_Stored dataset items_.
——————————
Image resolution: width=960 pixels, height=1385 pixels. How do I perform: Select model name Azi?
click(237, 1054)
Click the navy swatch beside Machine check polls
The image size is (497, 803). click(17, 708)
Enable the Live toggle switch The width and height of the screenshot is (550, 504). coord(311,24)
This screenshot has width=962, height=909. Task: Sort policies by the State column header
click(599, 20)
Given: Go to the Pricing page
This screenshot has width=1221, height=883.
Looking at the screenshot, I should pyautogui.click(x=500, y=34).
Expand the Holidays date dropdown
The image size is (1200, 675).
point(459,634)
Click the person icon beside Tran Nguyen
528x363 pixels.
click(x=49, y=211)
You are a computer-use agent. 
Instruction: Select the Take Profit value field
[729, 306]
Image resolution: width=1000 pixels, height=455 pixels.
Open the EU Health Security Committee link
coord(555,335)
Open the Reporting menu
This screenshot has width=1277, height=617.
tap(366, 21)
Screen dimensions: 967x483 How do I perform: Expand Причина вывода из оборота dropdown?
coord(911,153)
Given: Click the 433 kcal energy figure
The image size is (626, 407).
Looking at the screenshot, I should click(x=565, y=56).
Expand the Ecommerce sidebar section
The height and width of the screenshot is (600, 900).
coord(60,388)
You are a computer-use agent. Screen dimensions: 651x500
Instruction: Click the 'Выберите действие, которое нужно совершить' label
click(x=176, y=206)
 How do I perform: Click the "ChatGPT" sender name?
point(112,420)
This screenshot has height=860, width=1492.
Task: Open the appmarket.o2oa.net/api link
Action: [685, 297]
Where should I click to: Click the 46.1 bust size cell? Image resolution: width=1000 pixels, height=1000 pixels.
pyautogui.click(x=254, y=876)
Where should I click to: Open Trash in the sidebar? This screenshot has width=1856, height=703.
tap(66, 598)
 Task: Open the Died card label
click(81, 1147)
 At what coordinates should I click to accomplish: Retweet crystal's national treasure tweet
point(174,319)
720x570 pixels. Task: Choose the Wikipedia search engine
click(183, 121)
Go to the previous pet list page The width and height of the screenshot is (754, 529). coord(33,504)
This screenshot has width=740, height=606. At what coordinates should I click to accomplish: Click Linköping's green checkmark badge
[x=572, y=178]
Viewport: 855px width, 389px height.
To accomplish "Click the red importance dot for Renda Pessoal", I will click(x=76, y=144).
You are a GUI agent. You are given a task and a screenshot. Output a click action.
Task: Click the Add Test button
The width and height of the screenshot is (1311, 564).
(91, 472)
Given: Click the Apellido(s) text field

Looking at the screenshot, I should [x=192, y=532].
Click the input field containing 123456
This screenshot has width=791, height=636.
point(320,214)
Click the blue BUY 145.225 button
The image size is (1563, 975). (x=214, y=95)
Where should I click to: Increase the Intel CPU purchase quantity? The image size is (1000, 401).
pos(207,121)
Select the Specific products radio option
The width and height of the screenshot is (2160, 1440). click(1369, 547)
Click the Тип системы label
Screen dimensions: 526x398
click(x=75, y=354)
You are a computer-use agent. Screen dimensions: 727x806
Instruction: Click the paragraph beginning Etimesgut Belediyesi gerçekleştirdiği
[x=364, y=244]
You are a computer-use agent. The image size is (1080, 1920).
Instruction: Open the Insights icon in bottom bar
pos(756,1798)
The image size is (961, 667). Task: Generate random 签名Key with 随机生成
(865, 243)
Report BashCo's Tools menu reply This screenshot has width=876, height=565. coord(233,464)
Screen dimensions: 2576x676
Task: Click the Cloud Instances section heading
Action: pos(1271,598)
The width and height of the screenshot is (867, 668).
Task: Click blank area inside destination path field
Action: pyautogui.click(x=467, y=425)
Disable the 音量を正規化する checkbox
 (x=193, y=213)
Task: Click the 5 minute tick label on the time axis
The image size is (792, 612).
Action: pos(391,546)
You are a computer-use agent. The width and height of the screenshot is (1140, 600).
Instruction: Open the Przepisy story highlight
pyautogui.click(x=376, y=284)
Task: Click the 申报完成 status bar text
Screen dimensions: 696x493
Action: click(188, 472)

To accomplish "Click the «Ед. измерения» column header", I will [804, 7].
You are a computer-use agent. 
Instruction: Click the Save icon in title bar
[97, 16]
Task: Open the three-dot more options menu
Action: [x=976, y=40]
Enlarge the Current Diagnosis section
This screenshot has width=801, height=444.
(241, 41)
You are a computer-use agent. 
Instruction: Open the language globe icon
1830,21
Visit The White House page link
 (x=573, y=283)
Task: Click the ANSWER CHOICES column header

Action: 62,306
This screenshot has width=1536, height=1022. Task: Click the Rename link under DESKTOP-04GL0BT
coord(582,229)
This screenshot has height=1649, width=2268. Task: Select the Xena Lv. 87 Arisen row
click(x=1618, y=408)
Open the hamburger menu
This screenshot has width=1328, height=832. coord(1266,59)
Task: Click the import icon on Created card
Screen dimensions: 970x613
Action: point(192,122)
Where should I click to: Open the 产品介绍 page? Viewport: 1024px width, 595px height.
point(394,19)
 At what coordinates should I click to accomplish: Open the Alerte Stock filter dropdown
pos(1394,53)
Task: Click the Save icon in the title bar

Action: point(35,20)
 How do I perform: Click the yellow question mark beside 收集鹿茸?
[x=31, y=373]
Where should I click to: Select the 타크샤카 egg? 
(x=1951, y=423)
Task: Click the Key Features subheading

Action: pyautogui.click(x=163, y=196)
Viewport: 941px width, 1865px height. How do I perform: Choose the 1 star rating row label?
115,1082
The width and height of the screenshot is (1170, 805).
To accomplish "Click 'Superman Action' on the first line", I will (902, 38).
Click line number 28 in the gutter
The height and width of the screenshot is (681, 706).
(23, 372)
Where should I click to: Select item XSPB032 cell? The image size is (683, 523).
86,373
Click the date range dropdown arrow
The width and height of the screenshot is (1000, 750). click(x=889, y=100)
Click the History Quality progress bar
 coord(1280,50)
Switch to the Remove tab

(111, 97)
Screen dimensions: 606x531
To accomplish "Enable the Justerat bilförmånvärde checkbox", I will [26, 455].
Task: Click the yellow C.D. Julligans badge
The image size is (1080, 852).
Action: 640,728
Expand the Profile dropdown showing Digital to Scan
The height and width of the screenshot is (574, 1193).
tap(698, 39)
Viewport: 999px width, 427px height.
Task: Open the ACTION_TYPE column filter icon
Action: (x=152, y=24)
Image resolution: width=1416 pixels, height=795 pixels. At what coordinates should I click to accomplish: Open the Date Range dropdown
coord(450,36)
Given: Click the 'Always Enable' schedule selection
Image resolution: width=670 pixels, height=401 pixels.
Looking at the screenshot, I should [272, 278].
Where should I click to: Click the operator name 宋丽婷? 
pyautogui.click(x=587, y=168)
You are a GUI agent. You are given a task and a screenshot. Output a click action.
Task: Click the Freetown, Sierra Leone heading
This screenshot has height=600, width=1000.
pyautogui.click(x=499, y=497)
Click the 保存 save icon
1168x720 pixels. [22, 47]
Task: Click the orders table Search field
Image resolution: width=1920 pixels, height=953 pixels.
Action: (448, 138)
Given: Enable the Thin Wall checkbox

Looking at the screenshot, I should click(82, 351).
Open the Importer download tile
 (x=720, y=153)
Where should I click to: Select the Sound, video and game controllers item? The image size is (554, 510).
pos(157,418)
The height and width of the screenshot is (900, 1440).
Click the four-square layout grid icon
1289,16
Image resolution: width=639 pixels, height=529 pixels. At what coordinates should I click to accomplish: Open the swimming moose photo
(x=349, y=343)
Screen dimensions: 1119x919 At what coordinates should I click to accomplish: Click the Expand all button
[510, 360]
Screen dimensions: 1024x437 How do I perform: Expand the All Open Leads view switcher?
——————————
_YOUR ASSIGNMENT_. Exact copies of every record are required, so retype them in full.

_ANSWER SPACE_.
Image resolution: width=960 pixels, height=1385 pixels. How do I perform: Select model name Azi?
click(237, 1054)
Click the navy swatch beside Machine check polls
The image size is (497, 803). click(17, 708)
Enable the Live toggle switch The width and height of the screenshot is (550, 504). coord(311,24)
This screenshot has width=962, height=909. Task: Sort policies by the State column header
click(599, 20)
Given: Go to the Pricing page
This screenshot has width=1221, height=883.
Looking at the screenshot, I should pyautogui.click(x=500, y=34).
Expand the Holidays date dropdown
The image size is (1200, 675).
point(459,634)
Click the person icon beside Tran Nguyen
528x363 pixels.
click(x=49, y=211)
You are a computer-use agent. 
Instruction: Select the Take Profit value field
[729, 306]
Image resolution: width=1000 pixels, height=455 pixels.
Open the EU Health Security Committee link
coord(555,335)
Open the Reporting menu
This screenshot has width=1277, height=617.
tap(366, 21)
Screen dimensions: 967x483 How do I perform: Expand Причина вывода из оборота dropdown?
coord(911,153)
Given: Click the 433 kcal energy figure
The image size is (626, 407).
Looking at the screenshot, I should click(x=565, y=56).
Expand the Ecommerce sidebar section
The height and width of the screenshot is (600, 900).
coord(60,388)
You are a computer-use agent. Screen dimensions: 651x500
Instruction: Click the 'Выберите действие, которое нужно совершить' label
click(x=176, y=206)
 How do I perform: Click the "ChatGPT" sender name?
point(112,420)
This screenshot has height=860, width=1492.
Task: Open the appmarket.o2oa.net/api link
Action: [685, 297]
Where should I click to: Click the 46.1 bust size cell? Image resolution: width=1000 pixels, height=1000 pixels.
pyautogui.click(x=254, y=876)
Where should I click to: Open Trash in the sidebar? This screenshot has width=1856, height=703.
tap(66, 598)
 Task: Open the Died card label
click(81, 1147)
 At what coordinates should I click to accomplish: Retweet crystal's national treasure tweet
point(174,319)
720x570 pixels. Task: Choose the Wikipedia search engine
click(183, 121)
Go to the previous pet list page The width and height of the screenshot is (754, 529). coord(33,504)
This screenshot has width=740, height=606. At what coordinates should I click to accomplish: Click Linköping's green checkmark badge
[x=572, y=178]
Viewport: 855px width, 389px height.
To accomplish "Click the red importance dot for Renda Pessoal", I will click(x=76, y=144).
You are a GUI agent. You are given a task and a screenshot. Output a click action.
Task: Click the Add Test button
The width and height of the screenshot is (1311, 564).
(91, 472)
Given: Click the Apellido(s) text field

Looking at the screenshot, I should [x=192, y=532].
Click the input field containing 123456
This screenshot has width=791, height=636.
point(320,214)
Click the blue BUY 145.225 button
The image size is (1563, 975). (x=214, y=95)
Where should I click to: Increase the Intel CPU purchase quantity? The image size is (1000, 401).
pos(207,121)
Select the Specific products radio option
The width and height of the screenshot is (2160, 1440). click(1369, 547)
Click the Тип системы label
Screen dimensions: 526x398
click(x=75, y=354)
You are a computer-use agent. Screen dimensions: 727x806
Instruction: Click the paragraph beginning Etimesgut Belediyesi gerçekleştirdiği
[x=364, y=244]
You are a computer-use agent. The image size is (1080, 1920).
Instruction: Open the Insights icon in bottom bar
pos(756,1798)
The image size is (961, 667). Task: Generate random 签名Key with 随机生成
(865, 243)
Report BashCo's Tools menu reply This screenshot has width=876, height=565. coord(233,464)
Screen dimensions: 2576x676
Task: Click the Cloud Instances section heading
Action: pos(1271,598)
The width and height of the screenshot is (867, 668).
Task: Click blank area inside destination path field
Action: pyautogui.click(x=467, y=425)
Disable the 音量を正規化する checkbox
 (x=193, y=213)
Task: Click the 5 minute tick label on the time axis
The image size is (792, 612).
Action: pos(391,546)
You are a computer-use agent. The width and height of the screenshot is (1140, 600).
Instruction: Open the Przepisy story highlight
pyautogui.click(x=376, y=284)
Task: Click the 申报完成 status bar text
Screen dimensions: 696x493
Action: click(188, 472)

To accomplish "Click the «Ед. измерения» column header", I will [804, 7].
You are a computer-use agent. 
Instruction: Click the Save icon in title bar
[97, 16]
Task: Open the three-dot more options menu
Action: [x=976, y=40]
Enlarge the Current Diagnosis section
This screenshot has width=801, height=444.
(241, 41)
You are a computer-use agent. 
Instruction: Open the language globe icon
1830,21
Visit The White House page link
 (x=573, y=283)
Task: Click the ANSWER CHOICES column header

Action: 62,306
This screenshot has width=1536, height=1022. Task: Click the Rename link under DESKTOP-04GL0BT
coord(582,229)
This screenshot has height=1649, width=2268. Task: Select the Xena Lv. 87 Arisen row
click(x=1618, y=408)
Open the hamburger menu
This screenshot has width=1328, height=832. coord(1266,59)
Task: Click the import icon on Created card
Screen dimensions: 970x613
Action: point(192,122)
Where should I click to: Open the 产品介绍 page? Viewport: 1024px width, 595px height.
point(394,19)
 At what coordinates should I click to accomplish: Open the Alerte Stock filter dropdown
pos(1394,53)
Task: Click the Save icon in the title bar

Action: point(35,20)
 How do I perform: Click the yellow question mark beside 收集鹿茸?
[x=31, y=373]
Where should I click to: Select the 타크샤카 egg? 
(x=1951, y=423)
Task: Click the Key Features subheading

Action: pyautogui.click(x=163, y=196)
Viewport: 941px width, 1865px height. How do I perform: Choose the 1 star rating row label?
115,1082
The width and height of the screenshot is (1170, 805).
To accomplish "Click 'Superman Action' on the first line", I will (902, 38).
Click line number 28 in the gutter
The height and width of the screenshot is (681, 706).
(23, 372)
Where should I click to: Select item XSPB032 cell? The image size is (683, 523).
86,373
Click the date range dropdown arrow
The width and height of the screenshot is (1000, 750). click(x=889, y=100)
Click the History Quality progress bar
 coord(1280,50)
Switch to the Remove tab

(111, 97)
Screen dimensions: 606x531
To accomplish "Enable the Justerat bilförmånvärde checkbox", I will [26, 455].
Task: Click the yellow C.D. Julligans badge
The image size is (1080, 852).
Action: 640,728
Expand the Profile dropdown showing Digital to Scan
The height and width of the screenshot is (574, 1193).
tap(698, 39)
Viewport: 999px width, 427px height.
Task: Open the ACTION_TYPE column filter icon
Action: (x=152, y=24)
Image resolution: width=1416 pixels, height=795 pixels. At what coordinates should I click to accomplish: Open the Date Range dropdown
coord(450,36)
Given: Click the 'Always Enable' schedule selection
Image resolution: width=670 pixels, height=401 pixels.
Looking at the screenshot, I should [272, 278].
Where should I click to: Click the operator name 宋丽婷? 
pyautogui.click(x=587, y=168)
You are a GUI agent. You are given a task and a screenshot. Output a click action.
Task: Click the Freetown, Sierra Leone heading
This screenshot has height=600, width=1000.
pyautogui.click(x=499, y=497)
Click the 保存 save icon
1168x720 pixels. [22, 47]
Task: Click the orders table Search field
Image resolution: width=1920 pixels, height=953 pixels.
Action: (448, 138)
Given: Enable the Thin Wall checkbox

Looking at the screenshot, I should click(82, 351).
Open the Importer download tile
 (x=720, y=153)
Where should I click to: Select the Sound, video and game controllers item? The image size is (554, 510).
pos(157,418)
The height and width of the screenshot is (900, 1440).
Click the four-square layout grid icon
1289,16
Image resolution: width=639 pixels, height=529 pixels. At what coordinates should I click to accomplish: Open the swimming moose photo
(x=349, y=343)
Screen dimensions: 1119x919 At what coordinates should I click to accomplish: Click the Expand all button
[510, 360]
Screen dimensions: 1024x437 How do I perform: Expand the All Open Leads view switcher?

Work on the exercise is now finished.